Statistics Chapter 1: Data Collection and the Foundations of Statistical Thinking

Study Guide - Smart Notes

Tailored notes based on your materials, expanded with key definitions, examples, and context.

1.1 Introduction to the Practice of Statistics

1.1.1 Define Statistics and Statistical Thinking

Statistics is the science of collecting, organizing, summarizing, and analyzing information to draw conclusions or answer questions. It also involves providing a measure of confidence in any conclusions. The information used in statistics is called data, which describes characteristics of individuals and exhibits variability—differences among individuals or within the same individual over time.

Data: Observations that describe characteristics of individuals.
Variability: The tendency for data to differ among individuals or over time.
Goal of Statistics: To describe and understand sources of variability.

1.1.2 Explain the Process of Statistics

The process of statistics involves several key steps, each essential for drawing reliable conclusions from data:

Population: The entire group of individuals to be studied.
Individual: A single member of the population.
Sample: A subset of the population selected for study.

Diagram showing the relationship between population, sample, and individual

Parameter: A numerical summary of a population.
Statistic: A numerical summary based on a sample.
Descriptive Statistics: Methods for organizing and summarizing data (e.g., tables, graphs, numerical summaries).
Inferential Statistics: Methods that use sample results to make generalizations about a population and measure the reliability of these results.

Steps in the Statistical Process:

Identify the research objective and the population to be studied.
Collect the data needed to answer the research question (often from a sample).
Describe the data using descriptive statistics.
Perform inference to extend results from the sample to the population, reporting the reliability of the results.

1.1.3 Distinguish between Qualitative and Quantitative Variables

Variables are characteristics of individuals within a population.
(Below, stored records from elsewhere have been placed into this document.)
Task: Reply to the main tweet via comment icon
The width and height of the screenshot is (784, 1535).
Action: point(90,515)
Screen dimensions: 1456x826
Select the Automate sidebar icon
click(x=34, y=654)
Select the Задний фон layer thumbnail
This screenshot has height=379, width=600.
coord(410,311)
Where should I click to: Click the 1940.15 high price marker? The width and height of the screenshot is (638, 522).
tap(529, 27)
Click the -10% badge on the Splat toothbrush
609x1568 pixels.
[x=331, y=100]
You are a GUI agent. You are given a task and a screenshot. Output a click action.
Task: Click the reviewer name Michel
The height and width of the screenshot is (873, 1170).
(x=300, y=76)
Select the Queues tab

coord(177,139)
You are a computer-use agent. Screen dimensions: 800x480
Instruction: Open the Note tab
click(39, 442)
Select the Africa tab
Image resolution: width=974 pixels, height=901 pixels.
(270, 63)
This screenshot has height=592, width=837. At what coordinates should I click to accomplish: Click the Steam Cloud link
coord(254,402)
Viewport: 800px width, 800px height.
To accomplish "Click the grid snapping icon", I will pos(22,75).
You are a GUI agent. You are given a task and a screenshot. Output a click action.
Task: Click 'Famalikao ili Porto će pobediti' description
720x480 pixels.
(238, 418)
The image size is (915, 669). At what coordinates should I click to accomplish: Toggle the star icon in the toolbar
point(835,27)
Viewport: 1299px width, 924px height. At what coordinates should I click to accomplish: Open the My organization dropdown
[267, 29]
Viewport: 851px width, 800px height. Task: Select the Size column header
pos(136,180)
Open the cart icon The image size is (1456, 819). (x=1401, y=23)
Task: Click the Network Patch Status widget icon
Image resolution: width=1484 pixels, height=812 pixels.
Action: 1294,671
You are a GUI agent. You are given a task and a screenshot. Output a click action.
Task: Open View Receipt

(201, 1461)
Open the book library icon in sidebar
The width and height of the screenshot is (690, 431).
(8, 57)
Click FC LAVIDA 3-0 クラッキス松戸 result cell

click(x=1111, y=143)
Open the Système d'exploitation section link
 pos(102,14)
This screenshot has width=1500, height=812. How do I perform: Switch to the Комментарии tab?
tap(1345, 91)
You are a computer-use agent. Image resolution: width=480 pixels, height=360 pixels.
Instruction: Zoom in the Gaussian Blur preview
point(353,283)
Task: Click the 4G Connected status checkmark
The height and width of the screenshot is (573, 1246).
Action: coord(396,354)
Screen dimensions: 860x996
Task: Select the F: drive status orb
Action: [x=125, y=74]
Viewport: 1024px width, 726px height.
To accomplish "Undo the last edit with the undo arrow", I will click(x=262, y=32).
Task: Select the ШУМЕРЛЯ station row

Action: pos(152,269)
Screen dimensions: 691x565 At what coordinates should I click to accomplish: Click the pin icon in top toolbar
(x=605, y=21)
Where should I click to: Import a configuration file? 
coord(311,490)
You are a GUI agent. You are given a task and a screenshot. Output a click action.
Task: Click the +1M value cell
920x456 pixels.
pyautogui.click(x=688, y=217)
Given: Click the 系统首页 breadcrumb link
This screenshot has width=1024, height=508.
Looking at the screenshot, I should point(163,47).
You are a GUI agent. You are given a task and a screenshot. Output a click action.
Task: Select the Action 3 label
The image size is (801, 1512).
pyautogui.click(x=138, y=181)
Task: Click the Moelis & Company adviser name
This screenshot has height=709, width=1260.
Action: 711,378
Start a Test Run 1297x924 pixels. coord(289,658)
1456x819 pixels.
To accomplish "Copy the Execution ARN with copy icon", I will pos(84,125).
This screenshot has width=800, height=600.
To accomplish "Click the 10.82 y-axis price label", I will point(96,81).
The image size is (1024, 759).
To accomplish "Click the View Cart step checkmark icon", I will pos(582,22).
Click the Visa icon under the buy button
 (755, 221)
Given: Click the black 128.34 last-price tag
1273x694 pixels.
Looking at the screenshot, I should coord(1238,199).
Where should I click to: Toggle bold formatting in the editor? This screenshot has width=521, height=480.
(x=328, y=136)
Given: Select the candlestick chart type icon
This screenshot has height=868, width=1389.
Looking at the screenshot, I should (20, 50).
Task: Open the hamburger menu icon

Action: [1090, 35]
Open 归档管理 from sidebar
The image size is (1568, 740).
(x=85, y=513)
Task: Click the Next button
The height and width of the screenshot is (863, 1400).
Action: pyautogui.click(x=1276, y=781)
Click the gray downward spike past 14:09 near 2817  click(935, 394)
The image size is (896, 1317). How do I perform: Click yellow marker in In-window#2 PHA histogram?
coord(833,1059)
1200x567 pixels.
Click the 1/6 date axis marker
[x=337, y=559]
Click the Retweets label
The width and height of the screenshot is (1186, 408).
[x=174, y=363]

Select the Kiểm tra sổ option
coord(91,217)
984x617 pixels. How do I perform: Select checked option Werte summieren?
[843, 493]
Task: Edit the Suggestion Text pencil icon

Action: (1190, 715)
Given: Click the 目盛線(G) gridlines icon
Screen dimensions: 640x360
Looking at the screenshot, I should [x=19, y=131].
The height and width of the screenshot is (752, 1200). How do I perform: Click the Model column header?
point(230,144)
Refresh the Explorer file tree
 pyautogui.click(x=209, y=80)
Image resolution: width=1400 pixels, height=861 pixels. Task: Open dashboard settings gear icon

They can be classified as:

Qualitative (Categorical) Variables: Classify individuals based on attributes or characteristics (e.g., gender, zip code).
Quantitative Variables: Provide numerical measures of individuals, allowing meaningful arithmetic operations (e.g., temperature, number of study days).

Example:

Gender: Qualitative
Temperature: Quantitative
Number of study days: Quantitative
Zip code: Qualitative

1.1.4 Distinguish between Discrete and Continuous Variables

Quantitative variables can be further classified as:

Discrete Variables: Have a finite or countable number of possible values (e.g., number of heads in coin flips).
Continuous Variables: Have an infinite number of possible values, measurable to any desired accuracy (e.g., distance traveled by a car).

Data Types:

Qualitative Data: Observations from qualitative variables.
Quantitative Data: Observations from quantitative variables.
Discrete Data: Observations from discrete variables.
Continuous Data: Observations from continuous variables.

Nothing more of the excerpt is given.